Binary Tree Right Side View

 Problem

Binary Tree Right Side View

Given a binary tree, imagine yourself standing on the right side of it, return the values of the nodes you can see ordered from top to bottom.

Example:

Input: [1,2,3,null,5,null,4]

Output: [1, 3, 4]

Explanation:

   1            <---

 /   \

2     3         <---

 \     \

  5     4       <---

Solution

We can do level traversal the tree and add the last element of a level to the result.
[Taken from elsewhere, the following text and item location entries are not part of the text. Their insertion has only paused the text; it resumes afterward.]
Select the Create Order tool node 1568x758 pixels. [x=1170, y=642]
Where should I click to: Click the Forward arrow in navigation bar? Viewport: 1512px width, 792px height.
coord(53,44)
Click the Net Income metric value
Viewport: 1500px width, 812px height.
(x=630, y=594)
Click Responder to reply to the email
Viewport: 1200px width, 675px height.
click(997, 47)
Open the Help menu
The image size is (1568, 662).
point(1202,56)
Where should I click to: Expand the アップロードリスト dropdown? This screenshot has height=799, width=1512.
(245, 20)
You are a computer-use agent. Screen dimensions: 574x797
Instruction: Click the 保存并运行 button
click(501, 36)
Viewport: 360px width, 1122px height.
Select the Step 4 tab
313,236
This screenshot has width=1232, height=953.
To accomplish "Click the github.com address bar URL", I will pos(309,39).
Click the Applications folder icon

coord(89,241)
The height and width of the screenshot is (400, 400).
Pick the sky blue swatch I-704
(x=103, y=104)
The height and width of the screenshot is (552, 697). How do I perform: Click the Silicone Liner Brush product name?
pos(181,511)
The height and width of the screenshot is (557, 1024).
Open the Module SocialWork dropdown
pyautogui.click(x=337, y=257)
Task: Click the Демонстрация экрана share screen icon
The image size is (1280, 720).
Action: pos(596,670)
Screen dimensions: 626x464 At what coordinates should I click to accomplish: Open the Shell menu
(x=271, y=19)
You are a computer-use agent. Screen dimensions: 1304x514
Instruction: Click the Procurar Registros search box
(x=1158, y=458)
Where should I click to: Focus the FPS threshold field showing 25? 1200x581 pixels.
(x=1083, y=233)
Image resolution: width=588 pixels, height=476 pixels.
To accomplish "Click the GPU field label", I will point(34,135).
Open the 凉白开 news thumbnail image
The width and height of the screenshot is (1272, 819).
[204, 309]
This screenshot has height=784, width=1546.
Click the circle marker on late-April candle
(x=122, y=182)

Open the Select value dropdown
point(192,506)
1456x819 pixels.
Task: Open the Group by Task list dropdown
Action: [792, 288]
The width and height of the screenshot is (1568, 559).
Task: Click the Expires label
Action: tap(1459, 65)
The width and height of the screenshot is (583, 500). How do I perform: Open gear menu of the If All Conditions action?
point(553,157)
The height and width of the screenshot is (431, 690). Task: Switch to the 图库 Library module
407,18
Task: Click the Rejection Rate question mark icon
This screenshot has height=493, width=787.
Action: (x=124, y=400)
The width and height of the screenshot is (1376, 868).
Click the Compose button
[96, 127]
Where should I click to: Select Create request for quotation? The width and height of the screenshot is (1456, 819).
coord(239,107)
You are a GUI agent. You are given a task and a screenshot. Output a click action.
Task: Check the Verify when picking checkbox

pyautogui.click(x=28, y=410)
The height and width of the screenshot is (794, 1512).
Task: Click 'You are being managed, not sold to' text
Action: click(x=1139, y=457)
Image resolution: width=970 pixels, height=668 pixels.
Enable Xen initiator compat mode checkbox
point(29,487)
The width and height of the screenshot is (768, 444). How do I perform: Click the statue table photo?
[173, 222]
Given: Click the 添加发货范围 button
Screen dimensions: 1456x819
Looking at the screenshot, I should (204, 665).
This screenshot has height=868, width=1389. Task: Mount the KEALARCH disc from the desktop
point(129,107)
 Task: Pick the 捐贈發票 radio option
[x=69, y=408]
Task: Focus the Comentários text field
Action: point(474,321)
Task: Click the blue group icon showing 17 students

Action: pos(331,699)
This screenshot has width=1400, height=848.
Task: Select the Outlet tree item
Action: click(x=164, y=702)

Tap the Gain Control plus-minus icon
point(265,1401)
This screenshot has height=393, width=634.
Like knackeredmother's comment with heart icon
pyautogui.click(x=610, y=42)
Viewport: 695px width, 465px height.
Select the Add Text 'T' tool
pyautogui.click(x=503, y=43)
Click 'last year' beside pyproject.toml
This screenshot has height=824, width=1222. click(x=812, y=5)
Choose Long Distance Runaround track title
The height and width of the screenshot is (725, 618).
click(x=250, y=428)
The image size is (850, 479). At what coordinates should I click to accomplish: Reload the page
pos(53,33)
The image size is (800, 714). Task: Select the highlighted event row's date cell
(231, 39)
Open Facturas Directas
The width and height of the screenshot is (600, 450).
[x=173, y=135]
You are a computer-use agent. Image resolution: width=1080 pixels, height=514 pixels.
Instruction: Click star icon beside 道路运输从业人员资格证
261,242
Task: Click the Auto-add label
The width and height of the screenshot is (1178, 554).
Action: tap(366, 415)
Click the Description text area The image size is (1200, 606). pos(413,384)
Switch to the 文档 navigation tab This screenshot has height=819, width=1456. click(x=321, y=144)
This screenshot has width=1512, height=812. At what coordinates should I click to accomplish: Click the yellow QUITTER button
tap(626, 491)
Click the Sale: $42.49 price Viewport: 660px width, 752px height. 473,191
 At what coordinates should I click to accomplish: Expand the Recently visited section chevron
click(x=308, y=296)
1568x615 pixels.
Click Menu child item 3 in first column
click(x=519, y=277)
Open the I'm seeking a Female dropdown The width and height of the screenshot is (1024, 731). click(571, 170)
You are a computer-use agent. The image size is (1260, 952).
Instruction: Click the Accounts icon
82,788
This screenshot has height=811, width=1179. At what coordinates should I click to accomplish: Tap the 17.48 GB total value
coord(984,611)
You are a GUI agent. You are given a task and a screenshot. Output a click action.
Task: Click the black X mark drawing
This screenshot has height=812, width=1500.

For level traversal, we can use a queue to store the elements in the next level, and use the size to remember how many elements to process for the next level.

import java.util.*;

class Solution {

  public static void main(String[] args) {

    Node root = new Node(1, 

                        new Node(2, null, new Node(5, null, null)),

                        new Node(3, null, new Node(4, null, null)));

    List<Integer> result = solve(root);

    result.stream().forEach(System.out::println);

  }

  private static List<Integer> solve(Node root) {

    List<Integer> result = new ArrayList<>();

    if(root == null) return result;

    Queue<Node> queue = new ArrayDeque<>();

    queue.offer(root);

    int size = queue.size();

    while(!queue.isEmpty()) {

      for(int i = 0; i < size; i++) {

        Node cur = queue.poll();

        if(cur.left != null) 

          queue.offer(cur.left);

        if(cur.right != null)

          queue.offer(cur.right);

        if(i == size - 1)

          result.add(cur.val);

      }

      size = queue.size();

    }

    return result;

  }

  static class Node {

    int val;

    Node left;

    Node right;

    public Node(int val, Node left, Node right) {

      this.val = val;

      this.left = left;

      this.right = right;

    }

  }

}

The time complexity is O(N) because we need to touch each node, and space complexity is O(N) because the queue in the worst can grow to N/2.

An alternative solution is to use recursive solution with a level marker. The right-most node will equal to the level marker then increase the level marker, so that the other nodes in the same level no longer equal to the level marker so won't be added to the final result.

import java.util.*;

class Solution {

  private List<Integer> result = new ArrayList<>();

  public static void main(String[] args) {

    Node root = new Node(1, 

                        new Node(2, null, new Node(5, null, null)),

                        new Node(3, null, new Node(4, null, null)));

    Solution sol = new Solution();

    int level = 0;

    sol.dfs(root, level);

    sol.result.stream().forEach(System.out::println);

  }

  

  private void dfs(Node root, int level) {

    if(root == null)

      return;

    if(level == result.size()) {

      result.add(root.val);

    }

    if(root.right != null) {

      dfs(root.right, level + 1);

    }

    if(root.left != null) {

      dfs(root.left, level + 1);

    }

  }

  static class Node {

    int val;

    Node left;

    Node right;

    public Node(int val, Node left, Node right) {

      this.val = val;

      this.left = left;

      this.right = right;

    }

  }

}

The time complexity is O(N), the space complexity is O(H) which equal to the caller stack size.